- _The task_:
Search the records for the string "computer", then copy each line that has it.

- _Records shown_:
+ + + + + + +
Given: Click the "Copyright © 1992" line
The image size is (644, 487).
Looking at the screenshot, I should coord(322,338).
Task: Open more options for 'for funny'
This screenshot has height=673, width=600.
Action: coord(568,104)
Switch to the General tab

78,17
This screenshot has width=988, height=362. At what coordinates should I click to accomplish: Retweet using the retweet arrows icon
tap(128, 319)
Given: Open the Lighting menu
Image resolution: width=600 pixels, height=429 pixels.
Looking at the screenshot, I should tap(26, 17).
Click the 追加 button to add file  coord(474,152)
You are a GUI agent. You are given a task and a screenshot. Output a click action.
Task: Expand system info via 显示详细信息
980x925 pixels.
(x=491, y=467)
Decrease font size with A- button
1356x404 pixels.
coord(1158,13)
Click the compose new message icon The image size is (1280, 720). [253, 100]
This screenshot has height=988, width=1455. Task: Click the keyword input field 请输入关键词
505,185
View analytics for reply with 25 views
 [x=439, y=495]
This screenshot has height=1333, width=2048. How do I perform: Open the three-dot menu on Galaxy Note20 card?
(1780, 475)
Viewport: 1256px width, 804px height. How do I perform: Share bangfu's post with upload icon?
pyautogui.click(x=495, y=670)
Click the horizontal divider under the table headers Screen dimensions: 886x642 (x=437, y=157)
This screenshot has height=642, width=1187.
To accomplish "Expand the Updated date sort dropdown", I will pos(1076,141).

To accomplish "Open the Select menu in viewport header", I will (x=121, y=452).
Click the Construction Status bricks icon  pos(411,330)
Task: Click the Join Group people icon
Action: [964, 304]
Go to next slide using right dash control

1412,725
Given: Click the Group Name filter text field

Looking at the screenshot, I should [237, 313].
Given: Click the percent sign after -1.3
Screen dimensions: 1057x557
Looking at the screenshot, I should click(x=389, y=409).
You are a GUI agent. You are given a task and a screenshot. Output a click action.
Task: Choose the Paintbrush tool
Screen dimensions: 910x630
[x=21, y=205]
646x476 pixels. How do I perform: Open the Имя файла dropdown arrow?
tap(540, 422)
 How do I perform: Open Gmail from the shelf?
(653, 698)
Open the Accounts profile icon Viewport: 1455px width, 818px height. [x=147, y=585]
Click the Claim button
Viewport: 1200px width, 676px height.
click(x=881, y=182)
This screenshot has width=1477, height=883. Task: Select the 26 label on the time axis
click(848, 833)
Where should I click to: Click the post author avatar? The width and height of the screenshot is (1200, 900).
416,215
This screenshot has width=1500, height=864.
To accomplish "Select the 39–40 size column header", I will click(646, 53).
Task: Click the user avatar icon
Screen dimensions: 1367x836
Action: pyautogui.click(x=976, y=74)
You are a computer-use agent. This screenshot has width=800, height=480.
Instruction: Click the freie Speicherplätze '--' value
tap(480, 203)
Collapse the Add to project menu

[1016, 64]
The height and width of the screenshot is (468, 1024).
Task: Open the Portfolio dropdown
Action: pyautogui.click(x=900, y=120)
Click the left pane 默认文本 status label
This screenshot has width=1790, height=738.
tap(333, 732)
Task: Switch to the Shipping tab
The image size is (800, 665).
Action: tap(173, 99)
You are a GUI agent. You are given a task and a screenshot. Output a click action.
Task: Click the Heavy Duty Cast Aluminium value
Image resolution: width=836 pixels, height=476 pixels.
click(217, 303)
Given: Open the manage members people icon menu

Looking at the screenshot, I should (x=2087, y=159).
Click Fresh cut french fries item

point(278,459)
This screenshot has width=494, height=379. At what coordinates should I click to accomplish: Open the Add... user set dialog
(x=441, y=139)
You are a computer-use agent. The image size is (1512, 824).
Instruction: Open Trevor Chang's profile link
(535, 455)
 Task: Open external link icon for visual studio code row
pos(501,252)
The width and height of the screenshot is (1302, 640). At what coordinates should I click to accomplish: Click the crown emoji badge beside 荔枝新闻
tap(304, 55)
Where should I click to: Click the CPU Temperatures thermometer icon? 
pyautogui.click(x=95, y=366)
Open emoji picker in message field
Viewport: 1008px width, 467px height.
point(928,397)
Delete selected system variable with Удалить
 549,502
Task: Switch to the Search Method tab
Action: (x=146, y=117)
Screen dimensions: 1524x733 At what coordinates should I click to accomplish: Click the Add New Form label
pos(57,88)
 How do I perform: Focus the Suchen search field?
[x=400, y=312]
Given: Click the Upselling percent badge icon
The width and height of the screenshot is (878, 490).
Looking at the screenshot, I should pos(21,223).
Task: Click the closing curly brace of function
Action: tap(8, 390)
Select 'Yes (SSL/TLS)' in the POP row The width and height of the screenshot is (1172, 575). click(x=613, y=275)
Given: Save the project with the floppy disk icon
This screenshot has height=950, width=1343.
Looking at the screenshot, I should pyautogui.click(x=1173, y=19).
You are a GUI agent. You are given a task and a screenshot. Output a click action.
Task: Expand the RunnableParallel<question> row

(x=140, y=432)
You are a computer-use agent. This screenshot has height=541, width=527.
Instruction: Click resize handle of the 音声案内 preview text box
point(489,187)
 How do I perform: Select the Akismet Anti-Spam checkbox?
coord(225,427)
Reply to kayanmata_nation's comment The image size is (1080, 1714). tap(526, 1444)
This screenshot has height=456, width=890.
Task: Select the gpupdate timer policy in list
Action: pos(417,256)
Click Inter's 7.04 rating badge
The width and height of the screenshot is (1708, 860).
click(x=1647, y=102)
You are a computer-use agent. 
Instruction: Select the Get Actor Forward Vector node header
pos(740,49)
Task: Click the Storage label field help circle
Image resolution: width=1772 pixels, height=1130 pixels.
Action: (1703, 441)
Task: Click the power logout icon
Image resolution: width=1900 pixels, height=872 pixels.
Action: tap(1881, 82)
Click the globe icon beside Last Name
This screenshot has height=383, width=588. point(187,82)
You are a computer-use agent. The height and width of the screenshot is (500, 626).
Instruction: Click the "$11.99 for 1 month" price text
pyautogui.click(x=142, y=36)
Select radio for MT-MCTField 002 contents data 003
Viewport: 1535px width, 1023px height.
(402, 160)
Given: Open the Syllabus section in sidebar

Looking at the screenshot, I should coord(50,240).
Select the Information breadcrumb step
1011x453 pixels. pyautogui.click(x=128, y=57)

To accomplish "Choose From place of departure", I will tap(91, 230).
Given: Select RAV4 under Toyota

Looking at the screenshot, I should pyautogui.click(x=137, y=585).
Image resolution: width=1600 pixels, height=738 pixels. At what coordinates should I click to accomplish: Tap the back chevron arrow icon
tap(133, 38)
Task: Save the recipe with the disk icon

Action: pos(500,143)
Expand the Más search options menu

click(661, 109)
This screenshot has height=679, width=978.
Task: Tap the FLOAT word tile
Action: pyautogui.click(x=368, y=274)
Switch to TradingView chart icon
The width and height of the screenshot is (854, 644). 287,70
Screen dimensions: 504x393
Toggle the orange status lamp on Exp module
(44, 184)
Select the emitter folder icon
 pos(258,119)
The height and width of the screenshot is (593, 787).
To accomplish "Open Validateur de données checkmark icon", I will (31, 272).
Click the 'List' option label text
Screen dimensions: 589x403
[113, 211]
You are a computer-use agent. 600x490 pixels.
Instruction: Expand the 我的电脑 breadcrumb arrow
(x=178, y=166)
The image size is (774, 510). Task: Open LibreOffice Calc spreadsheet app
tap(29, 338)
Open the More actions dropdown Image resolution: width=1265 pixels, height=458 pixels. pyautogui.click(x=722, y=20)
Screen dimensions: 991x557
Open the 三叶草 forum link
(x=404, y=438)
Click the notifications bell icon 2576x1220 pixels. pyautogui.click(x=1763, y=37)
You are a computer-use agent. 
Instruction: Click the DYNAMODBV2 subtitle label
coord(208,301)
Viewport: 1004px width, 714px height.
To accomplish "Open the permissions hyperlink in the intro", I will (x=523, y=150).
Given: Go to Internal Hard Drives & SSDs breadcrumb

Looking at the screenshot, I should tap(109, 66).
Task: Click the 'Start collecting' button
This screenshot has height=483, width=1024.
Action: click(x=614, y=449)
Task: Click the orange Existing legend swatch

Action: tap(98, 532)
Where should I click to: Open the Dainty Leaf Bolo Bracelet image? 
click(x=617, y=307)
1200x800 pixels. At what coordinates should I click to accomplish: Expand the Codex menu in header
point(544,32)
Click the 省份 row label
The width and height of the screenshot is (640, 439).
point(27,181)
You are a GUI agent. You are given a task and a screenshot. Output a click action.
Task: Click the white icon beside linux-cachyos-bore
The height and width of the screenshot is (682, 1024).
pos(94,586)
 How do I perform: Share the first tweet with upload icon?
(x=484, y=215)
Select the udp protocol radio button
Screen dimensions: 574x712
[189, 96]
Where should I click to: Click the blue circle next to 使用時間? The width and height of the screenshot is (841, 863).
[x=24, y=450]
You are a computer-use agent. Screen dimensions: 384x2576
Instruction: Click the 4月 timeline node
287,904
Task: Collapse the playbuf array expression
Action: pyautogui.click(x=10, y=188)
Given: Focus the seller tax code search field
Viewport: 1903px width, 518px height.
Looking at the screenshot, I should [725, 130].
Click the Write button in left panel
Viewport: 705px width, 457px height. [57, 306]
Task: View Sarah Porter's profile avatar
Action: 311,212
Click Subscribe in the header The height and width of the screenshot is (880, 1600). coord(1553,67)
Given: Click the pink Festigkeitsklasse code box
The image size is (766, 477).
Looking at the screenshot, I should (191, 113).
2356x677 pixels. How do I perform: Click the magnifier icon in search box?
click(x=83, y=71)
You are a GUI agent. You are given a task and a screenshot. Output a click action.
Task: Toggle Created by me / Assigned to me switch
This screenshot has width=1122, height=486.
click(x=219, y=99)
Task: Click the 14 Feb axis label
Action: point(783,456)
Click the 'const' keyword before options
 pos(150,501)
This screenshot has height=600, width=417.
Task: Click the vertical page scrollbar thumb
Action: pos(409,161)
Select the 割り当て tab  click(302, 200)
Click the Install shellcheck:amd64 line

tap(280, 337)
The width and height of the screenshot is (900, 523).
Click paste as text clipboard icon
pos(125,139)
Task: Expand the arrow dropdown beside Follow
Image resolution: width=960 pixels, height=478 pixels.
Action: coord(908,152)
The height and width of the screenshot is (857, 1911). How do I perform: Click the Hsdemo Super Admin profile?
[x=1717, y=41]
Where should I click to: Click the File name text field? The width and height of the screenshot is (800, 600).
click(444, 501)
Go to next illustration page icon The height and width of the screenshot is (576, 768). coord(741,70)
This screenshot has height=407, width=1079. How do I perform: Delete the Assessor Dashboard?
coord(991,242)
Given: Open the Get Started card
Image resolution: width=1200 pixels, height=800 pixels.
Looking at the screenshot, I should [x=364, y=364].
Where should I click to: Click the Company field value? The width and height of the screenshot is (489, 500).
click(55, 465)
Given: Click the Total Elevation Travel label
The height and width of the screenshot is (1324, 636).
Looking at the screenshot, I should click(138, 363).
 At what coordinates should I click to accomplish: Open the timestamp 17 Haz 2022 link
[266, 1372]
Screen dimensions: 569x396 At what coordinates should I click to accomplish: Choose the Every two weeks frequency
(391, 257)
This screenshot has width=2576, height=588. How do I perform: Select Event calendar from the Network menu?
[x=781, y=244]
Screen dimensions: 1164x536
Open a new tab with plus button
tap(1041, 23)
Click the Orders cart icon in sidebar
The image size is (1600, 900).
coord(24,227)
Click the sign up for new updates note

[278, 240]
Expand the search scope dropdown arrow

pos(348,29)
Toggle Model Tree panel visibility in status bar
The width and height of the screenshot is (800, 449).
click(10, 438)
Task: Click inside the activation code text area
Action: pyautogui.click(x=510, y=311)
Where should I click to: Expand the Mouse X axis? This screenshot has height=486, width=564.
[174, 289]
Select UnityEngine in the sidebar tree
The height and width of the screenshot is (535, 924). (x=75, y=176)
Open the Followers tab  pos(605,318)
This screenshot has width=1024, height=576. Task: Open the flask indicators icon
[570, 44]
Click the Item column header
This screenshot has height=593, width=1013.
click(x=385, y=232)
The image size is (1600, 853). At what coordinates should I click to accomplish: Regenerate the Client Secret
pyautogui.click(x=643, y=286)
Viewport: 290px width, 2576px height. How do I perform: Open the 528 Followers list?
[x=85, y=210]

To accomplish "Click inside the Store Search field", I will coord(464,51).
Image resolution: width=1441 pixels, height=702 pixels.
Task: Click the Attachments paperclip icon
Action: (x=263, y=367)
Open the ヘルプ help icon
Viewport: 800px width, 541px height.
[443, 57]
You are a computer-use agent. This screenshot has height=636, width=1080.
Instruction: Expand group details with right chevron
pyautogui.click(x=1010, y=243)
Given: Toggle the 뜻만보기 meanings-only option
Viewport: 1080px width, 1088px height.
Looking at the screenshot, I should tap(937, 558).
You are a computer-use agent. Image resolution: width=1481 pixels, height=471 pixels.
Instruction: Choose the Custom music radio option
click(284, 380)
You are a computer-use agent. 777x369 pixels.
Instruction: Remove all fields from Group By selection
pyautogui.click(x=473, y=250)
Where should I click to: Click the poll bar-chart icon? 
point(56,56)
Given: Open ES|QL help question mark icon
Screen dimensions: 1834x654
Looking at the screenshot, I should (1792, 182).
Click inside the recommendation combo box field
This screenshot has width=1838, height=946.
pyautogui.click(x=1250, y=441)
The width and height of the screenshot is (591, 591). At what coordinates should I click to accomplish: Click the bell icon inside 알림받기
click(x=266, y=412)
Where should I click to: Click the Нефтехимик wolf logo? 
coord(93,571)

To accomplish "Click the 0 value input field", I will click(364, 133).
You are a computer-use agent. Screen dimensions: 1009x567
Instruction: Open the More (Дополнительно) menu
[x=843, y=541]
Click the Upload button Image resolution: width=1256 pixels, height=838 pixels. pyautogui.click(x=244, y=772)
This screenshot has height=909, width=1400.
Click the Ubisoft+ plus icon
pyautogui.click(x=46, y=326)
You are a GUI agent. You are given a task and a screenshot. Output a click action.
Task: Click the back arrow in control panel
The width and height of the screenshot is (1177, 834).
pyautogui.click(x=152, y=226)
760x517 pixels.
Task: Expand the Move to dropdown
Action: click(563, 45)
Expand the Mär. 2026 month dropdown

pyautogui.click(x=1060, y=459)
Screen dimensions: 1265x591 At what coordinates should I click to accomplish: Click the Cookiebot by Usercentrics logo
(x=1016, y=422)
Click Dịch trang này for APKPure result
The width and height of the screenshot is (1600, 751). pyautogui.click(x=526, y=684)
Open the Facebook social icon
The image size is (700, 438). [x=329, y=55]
+ + + + + + +
- _Reply_:
You are a computer-use agent. This screenshot has width=800, height=480.
You are a computer-use agent. The image size is (1512, 824).
You are a computer-use agent. This screenshot has height=541, width=527.
You are a computer-use agent. 
You are a computer-use agent. The height and width of the screenshot is (500, 626).
You are a computer-use agent. 600x490 pixels.
You are a computer-use agent. 
You are a computer-use agent. Screen dimensions: 384x2576
You are a computer-use agent. This screenshot has height=636, width=1080.
You are a computer-use agent. Image resolution: width=1481 pixels, height=471 pixels.
You are a computer-use agent. 777x369 pixels.
You are a computer-use agent. Screen dimensions: 1009x567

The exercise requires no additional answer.